4. Place of Performance. The principal place of employment and
performance of duties by Executive shall be at the Company's principal executive
offices in Oklahoma City, Oklahoma. The Executive shall be permitted to commute
between San Diego, California and Oklahoma City, Oklahoma for up to six (6)
months of the Initial Term and shall review with the Chairman his continuing
residence plan if he has not relocated in the greater Oklahoma City metropolitan
area at the end of six months.
5. Compensation and Related Matters.
(a) Base Salary. During the Initial Term, the Company
shall pay Executive a base salary at the rate of $180,000 per
year ("Base Salary").

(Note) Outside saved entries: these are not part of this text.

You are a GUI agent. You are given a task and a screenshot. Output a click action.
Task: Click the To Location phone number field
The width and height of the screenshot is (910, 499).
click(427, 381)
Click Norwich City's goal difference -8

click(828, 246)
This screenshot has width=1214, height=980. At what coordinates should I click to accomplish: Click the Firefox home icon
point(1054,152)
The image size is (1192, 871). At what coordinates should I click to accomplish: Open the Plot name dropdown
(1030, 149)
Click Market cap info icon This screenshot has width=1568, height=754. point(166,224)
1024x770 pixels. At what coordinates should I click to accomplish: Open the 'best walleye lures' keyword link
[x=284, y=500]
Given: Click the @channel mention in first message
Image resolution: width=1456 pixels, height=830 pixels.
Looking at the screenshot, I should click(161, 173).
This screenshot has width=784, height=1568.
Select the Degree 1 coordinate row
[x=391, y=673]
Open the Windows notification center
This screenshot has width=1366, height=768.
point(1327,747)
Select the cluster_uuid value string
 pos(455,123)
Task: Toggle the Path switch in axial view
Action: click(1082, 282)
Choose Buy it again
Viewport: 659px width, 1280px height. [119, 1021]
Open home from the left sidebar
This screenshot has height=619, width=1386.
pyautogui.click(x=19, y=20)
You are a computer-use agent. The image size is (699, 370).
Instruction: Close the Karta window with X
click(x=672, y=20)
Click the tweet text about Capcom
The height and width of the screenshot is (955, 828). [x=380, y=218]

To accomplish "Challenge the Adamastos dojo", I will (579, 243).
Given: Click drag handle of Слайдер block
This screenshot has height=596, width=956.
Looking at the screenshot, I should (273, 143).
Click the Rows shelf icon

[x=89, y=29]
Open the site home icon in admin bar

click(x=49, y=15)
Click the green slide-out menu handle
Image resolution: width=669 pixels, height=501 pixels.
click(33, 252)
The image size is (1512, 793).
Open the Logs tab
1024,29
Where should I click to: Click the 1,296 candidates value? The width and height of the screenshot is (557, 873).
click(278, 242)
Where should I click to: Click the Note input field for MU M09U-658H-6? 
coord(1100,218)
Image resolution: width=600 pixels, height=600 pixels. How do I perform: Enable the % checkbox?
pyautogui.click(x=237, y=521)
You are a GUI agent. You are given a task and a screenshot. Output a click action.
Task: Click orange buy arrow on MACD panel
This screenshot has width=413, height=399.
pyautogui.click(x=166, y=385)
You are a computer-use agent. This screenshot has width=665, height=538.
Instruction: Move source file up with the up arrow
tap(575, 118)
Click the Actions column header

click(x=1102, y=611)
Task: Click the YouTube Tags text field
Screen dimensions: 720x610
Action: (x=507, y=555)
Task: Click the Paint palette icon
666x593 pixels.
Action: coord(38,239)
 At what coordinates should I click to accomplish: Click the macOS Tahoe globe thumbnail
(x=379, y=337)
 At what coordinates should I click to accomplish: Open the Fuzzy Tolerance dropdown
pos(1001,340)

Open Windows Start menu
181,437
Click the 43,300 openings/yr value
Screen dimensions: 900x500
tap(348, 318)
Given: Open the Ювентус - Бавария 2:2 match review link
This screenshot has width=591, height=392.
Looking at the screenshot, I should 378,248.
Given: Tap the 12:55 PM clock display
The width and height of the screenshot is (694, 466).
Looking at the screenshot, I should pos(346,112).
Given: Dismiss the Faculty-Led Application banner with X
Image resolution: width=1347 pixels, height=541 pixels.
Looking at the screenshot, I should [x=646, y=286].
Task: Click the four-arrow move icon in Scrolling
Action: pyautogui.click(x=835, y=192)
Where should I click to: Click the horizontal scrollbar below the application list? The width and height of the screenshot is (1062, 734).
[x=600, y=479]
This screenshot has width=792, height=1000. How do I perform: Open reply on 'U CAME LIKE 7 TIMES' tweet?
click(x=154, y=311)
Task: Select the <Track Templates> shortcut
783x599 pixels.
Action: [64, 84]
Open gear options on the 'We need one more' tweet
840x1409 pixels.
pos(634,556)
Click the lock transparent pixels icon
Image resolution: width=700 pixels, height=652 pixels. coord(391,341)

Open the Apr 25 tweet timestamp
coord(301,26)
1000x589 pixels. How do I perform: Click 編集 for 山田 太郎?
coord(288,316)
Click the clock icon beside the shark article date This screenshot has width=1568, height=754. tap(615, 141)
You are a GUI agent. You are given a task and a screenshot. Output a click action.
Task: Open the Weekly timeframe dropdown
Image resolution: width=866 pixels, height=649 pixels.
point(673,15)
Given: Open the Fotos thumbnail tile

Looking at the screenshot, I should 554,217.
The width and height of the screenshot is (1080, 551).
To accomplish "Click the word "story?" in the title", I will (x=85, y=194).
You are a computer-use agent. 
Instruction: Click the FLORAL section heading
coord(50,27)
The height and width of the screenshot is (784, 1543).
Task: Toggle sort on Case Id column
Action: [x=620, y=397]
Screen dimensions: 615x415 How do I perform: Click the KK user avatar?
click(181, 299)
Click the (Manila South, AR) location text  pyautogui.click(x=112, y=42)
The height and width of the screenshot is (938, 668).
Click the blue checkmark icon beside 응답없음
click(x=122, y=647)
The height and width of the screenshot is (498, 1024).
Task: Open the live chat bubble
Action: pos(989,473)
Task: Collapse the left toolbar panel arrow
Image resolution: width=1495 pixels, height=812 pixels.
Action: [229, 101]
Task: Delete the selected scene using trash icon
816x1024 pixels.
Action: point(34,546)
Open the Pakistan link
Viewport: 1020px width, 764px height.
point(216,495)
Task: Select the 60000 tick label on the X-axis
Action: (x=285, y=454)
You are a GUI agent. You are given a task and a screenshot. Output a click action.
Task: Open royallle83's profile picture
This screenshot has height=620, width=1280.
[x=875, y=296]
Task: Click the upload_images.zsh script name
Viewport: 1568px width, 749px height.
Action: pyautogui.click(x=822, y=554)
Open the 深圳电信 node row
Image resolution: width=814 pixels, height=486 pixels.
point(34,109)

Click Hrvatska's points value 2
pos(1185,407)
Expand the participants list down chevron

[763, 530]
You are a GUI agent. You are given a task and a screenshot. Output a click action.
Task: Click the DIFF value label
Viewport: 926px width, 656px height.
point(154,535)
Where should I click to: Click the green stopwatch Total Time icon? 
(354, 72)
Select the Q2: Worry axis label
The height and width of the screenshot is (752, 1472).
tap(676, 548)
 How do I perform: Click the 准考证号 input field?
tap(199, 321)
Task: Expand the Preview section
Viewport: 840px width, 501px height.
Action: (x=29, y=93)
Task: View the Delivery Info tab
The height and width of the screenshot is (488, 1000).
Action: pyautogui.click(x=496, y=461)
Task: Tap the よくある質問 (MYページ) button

Executive's Base Salary shall be paid at
$10,000 per month for the first 90 days, $20,000 per month for
the second 90 days and $15,000 per month thereafter in
accordance with the Company's customary payroll practices.
Executive's Base Salary shall be subject to increase, but not
decrease, pursuant to annual review by and in the discretion
of the Board or on about the end of anniversaries of the
Commencement Date. Such increased Base Salary shall then
constitute the Base Salary for all purposes of this Agreement.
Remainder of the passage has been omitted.